◆ **Data to use**:

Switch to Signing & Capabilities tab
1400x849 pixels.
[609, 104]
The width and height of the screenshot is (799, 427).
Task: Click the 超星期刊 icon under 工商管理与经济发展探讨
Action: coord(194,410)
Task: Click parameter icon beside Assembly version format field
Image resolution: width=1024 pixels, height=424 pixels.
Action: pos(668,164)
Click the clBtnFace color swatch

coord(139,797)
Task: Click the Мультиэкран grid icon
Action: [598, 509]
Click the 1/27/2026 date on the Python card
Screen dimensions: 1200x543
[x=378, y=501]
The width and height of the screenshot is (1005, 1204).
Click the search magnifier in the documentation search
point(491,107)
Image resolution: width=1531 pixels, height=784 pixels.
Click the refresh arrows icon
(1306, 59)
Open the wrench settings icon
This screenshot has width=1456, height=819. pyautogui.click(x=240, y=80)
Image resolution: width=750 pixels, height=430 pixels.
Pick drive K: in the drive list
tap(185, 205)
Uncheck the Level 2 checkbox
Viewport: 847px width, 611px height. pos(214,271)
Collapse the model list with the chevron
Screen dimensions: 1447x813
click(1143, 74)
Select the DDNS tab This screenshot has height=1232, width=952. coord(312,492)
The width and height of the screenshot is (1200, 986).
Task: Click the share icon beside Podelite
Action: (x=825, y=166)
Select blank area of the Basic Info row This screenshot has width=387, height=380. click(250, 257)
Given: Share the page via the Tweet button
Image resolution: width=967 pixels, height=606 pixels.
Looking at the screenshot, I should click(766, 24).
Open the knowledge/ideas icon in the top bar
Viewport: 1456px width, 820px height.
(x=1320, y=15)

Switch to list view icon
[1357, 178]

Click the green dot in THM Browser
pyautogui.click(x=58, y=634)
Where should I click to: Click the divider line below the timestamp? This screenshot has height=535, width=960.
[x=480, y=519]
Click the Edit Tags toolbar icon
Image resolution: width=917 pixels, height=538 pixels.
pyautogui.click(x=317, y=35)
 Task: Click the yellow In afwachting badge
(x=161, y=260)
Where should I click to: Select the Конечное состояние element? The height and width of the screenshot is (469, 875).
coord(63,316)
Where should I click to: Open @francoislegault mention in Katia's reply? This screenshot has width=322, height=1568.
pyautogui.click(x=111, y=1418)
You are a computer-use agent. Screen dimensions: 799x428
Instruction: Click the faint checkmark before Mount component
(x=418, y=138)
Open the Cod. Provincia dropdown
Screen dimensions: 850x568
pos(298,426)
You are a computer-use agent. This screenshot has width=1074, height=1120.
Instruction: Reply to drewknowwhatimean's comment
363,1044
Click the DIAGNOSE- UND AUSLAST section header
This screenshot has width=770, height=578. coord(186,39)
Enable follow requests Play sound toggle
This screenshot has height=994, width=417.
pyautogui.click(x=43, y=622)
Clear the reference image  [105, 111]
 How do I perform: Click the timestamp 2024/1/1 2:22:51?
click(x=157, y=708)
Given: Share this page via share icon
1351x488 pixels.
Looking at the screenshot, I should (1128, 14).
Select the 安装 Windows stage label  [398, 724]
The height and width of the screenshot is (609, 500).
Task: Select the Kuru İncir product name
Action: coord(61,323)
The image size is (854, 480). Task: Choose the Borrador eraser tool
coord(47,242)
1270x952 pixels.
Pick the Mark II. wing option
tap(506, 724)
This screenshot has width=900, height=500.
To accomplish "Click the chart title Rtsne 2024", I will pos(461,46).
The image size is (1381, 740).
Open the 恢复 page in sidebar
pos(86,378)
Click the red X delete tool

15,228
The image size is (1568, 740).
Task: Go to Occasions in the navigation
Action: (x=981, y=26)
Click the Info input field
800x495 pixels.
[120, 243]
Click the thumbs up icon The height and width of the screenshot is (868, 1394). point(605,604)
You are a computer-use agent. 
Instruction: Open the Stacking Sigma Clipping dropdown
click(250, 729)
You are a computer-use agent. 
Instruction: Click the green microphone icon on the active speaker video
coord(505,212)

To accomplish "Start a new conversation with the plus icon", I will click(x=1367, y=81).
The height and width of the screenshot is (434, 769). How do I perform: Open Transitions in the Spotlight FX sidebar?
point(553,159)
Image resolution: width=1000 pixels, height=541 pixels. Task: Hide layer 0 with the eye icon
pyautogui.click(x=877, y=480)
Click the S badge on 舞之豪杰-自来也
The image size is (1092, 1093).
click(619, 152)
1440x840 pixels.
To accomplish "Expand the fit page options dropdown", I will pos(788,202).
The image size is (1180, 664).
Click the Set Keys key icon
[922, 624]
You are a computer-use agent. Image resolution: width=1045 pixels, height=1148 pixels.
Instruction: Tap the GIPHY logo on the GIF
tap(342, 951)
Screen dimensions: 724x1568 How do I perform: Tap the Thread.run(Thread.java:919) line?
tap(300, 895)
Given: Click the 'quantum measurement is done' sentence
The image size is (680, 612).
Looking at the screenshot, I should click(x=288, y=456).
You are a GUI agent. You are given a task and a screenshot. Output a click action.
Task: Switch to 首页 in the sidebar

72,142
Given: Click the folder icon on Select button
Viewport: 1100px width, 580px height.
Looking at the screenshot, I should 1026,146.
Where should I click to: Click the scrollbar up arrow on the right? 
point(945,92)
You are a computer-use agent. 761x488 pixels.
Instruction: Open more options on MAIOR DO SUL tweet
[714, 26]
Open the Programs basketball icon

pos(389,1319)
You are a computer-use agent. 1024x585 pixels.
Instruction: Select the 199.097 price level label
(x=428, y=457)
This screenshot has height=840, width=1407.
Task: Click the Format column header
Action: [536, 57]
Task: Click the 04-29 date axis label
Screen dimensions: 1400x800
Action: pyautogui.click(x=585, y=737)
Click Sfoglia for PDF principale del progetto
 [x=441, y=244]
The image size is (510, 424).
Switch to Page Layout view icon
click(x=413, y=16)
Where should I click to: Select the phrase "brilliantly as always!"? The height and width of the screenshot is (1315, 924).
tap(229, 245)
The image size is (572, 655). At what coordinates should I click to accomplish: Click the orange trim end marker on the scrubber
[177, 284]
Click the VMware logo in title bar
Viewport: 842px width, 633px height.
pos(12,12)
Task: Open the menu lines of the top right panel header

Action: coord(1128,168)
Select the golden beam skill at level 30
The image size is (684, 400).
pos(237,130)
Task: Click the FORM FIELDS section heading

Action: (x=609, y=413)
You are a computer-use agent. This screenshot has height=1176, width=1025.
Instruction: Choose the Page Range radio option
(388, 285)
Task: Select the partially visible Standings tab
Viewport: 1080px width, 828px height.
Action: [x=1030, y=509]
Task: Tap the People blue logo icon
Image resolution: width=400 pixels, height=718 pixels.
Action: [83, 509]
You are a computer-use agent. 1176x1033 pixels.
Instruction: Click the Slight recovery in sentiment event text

◆ **Task instructions**:
Copy the lines of the listing above, starting at the one containing "Click the thumbs" and ending at the one containing "click(619, 152)", requests included. Multiply each click coordinate in the answers by 1.05, round it to a whole number with halves going up, and leave every other number as it is.

◆ **Task response**:
Click the thumbs up icon The height and width of the screenshot is (868, 1394). point(635,634)
You are a computer-use agent. 
Instruction: Open the Stacking Sigma Clipping dropdown
click(263, 765)
You are a computer-use agent. 
Instruction: Click the green microphone icon on the active speaker video
coord(530,223)

To accomplish "Start a new conversation with the plus icon", I will click(x=1435, y=85).
The height and width of the screenshot is (434, 769). How do I perform: Open Transitions in the Spotlight FX sidebar?
point(581,167)
Image resolution: width=1000 pixels, height=541 pixels. Task: Hide layer 0 with the eye icon
pyautogui.click(x=921, y=504)
Click the S badge on 舞之豪杰-自来也
The image size is (1092, 1093).
click(650, 160)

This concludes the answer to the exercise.